The American conservative William Buckley Jr used to say that if the communists occupied the Sahara the desert would run out of sand. Something similar has been happening in the ruined socialist dictatorship of Venezuela this week: the country with the world’s largest oil reserves has been importing petrol from an equally desperate Iran. The arrival of a flotilla of tankers was a calculated snub to the Trump administration, which has imposed tight sanctions on both countries. Now an axis of resistance has effectively declared that it can get along without bowing to the United States.
Nicolas Maduro, Venezuela’s hapless leader, ordered fighter jets to escort the tankers on the last leg of their journey while Iran treated the event as if it was a modern-day version of the Cold War Berlin airlift. It was plainly an act of anti-American solidarity yet the US did not respond and did not try to block the tankers. According to the Iranian narrative this is because President Trump was afraid of reprisal attacks elsewhere in the world…
The fear is that the tankers are just part of an attempt to build an Iranian bridgehead in Latin America, one that could be used to strike out at the US. In this reading, Iran rather than Venezuela is the fundamental problem. Maduro is a grotesque leader who is doing untold harm to his people. But as yet, for all his bluster, he does not pose a direct challenge to the United States.

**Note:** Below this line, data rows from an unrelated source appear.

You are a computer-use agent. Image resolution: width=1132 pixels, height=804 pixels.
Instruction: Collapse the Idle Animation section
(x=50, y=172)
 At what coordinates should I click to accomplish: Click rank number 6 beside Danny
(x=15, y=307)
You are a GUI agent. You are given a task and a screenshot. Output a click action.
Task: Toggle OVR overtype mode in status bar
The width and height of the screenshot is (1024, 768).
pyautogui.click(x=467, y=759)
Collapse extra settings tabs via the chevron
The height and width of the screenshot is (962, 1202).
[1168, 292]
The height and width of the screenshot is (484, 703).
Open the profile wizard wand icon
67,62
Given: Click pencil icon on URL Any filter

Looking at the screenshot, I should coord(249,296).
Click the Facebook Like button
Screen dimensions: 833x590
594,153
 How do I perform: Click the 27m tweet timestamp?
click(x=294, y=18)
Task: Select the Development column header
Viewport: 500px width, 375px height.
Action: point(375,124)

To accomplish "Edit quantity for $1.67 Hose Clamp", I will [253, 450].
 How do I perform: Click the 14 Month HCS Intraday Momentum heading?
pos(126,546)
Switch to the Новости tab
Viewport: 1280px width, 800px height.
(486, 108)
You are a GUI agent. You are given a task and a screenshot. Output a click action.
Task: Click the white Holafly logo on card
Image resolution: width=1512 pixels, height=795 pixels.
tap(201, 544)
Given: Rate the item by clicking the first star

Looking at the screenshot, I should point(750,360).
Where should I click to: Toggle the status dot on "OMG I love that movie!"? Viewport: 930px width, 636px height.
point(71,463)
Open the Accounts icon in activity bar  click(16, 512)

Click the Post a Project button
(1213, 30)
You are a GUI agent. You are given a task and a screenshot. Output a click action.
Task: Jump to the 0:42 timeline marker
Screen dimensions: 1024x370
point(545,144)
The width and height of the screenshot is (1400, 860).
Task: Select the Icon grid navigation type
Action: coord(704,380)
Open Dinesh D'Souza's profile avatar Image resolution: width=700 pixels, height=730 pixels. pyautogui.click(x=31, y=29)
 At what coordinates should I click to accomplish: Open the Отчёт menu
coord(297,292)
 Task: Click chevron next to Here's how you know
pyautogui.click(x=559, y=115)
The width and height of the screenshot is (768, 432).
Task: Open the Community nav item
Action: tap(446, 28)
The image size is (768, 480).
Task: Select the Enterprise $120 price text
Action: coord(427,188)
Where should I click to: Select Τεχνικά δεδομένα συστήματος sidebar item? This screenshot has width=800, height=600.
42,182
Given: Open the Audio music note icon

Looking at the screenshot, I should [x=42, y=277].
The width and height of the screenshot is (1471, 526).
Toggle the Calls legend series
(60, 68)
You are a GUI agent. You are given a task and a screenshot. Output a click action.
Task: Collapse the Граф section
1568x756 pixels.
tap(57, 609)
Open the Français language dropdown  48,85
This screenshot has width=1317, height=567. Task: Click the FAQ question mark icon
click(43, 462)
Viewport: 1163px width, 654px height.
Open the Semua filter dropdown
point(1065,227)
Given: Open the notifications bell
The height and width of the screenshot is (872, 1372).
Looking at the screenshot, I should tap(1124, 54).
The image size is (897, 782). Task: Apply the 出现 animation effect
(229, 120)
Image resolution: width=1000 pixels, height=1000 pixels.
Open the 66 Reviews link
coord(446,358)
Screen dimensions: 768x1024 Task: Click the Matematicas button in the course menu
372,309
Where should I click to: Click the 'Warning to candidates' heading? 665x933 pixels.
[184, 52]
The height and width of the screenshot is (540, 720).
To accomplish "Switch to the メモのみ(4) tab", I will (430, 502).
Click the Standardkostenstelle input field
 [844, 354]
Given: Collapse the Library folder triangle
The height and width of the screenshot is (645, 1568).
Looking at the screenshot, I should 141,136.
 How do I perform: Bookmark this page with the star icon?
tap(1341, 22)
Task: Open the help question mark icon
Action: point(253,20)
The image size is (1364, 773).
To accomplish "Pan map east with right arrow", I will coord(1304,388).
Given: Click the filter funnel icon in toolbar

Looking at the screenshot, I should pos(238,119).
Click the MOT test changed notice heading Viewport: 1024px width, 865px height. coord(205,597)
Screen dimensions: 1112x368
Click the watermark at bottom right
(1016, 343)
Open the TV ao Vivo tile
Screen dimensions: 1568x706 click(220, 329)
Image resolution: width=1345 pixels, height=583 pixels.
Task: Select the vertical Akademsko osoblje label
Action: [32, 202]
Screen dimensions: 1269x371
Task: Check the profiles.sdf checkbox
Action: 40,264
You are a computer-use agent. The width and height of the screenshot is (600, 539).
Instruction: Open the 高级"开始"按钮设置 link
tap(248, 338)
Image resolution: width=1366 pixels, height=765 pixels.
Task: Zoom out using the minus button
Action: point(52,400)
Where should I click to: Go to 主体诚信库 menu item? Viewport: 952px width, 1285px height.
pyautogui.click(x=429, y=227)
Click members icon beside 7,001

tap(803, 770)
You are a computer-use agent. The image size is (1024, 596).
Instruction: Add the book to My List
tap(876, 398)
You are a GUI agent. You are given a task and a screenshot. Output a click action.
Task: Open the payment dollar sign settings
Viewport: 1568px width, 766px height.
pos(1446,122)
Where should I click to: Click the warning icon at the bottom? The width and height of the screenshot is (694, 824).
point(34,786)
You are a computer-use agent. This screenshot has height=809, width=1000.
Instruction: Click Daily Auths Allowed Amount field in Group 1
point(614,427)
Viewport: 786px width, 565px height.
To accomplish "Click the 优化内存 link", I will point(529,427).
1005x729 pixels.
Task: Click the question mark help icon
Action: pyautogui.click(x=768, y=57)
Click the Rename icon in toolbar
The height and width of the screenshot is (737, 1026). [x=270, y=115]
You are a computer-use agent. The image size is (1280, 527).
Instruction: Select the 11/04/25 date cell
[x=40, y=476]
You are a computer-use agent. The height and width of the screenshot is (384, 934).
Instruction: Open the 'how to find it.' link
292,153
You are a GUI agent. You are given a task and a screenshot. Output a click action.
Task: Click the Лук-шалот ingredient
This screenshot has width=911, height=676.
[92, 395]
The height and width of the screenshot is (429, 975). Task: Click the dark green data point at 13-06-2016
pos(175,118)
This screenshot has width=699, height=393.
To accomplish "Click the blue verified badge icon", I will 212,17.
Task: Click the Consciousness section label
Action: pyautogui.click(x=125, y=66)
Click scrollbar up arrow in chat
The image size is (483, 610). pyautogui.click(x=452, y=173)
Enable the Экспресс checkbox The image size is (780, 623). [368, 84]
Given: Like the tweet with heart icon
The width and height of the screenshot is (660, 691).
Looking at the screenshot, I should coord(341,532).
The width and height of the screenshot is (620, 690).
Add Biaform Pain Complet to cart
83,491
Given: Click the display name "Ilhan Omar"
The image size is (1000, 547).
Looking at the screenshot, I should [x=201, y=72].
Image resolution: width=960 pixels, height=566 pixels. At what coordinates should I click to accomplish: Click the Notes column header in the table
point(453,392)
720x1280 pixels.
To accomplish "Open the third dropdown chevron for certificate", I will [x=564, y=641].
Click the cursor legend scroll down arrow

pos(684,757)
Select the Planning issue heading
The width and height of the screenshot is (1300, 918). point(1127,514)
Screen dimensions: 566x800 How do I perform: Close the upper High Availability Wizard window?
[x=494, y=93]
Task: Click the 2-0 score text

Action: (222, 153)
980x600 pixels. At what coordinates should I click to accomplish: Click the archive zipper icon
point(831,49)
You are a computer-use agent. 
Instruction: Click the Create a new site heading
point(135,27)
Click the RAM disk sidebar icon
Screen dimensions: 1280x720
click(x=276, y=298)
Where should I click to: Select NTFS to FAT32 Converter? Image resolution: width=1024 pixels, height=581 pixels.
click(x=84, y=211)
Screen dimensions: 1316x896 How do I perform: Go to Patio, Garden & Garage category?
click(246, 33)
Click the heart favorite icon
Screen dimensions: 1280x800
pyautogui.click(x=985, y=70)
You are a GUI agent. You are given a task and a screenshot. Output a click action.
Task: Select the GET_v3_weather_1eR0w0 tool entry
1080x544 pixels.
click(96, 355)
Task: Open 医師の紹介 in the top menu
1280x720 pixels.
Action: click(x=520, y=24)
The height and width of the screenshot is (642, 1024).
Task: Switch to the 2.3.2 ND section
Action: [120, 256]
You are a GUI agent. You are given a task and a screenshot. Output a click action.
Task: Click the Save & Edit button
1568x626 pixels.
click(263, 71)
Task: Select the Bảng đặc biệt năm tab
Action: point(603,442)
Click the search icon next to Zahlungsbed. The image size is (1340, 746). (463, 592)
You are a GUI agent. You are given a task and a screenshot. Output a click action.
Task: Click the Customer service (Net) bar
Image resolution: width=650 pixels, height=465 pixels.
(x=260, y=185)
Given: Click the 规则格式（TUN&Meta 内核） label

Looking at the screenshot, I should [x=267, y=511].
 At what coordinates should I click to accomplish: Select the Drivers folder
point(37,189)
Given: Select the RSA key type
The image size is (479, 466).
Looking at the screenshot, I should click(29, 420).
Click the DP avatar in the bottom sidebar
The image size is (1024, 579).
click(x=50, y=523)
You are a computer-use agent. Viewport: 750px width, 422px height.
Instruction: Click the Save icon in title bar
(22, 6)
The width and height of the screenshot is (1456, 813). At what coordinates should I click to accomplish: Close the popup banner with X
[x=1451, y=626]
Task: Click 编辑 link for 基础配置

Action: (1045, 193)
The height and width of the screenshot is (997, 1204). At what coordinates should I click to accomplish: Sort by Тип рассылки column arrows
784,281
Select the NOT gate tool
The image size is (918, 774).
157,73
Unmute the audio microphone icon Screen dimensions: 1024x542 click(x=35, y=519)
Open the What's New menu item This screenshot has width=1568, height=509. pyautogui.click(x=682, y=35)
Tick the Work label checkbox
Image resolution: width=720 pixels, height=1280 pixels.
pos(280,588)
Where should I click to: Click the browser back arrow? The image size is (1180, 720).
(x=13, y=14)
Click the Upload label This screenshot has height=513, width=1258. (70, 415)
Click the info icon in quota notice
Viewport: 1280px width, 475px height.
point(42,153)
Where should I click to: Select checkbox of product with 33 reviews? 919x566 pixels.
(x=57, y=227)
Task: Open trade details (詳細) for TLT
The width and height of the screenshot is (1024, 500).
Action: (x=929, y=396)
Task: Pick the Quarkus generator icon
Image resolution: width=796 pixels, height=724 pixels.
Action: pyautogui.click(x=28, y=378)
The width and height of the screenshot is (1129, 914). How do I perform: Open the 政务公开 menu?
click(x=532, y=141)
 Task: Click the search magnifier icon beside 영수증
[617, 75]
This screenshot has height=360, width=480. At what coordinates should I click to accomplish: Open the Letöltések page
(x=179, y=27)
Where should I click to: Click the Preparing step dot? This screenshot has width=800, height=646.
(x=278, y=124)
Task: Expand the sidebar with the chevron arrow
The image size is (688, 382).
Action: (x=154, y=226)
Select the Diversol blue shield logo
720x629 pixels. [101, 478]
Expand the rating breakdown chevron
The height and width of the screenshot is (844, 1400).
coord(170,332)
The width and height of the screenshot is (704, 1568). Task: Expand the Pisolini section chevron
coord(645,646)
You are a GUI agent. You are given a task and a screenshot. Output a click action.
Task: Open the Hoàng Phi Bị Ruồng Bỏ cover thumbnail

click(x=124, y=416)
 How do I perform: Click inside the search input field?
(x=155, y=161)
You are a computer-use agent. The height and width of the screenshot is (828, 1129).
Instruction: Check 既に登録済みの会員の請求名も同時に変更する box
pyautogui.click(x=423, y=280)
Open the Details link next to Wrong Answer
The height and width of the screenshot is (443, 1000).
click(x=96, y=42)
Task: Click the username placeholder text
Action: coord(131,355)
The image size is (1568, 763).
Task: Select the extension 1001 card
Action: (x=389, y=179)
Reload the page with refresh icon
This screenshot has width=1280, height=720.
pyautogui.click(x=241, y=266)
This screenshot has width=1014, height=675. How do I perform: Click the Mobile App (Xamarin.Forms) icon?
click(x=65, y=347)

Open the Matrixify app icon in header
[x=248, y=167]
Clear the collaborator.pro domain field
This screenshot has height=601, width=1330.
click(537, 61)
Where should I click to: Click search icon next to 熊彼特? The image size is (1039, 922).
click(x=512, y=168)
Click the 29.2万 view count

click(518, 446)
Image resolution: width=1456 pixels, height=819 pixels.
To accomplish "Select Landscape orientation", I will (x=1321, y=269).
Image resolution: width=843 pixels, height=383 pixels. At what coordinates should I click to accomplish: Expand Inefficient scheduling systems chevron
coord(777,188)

Iran, on the other hand, is determined to show that it is more than a regional player. Its wooing of a fellow pariah state carries an echo of the way that the Soviet Union cultivated Cuba during the Cold War: it is an attempt to expose the soft underbelly of the United States and thus lay claim to greater respect. Tehran, though wounded by sanctions and the humiliation of the Soleimani killing, is more dangerous than ever.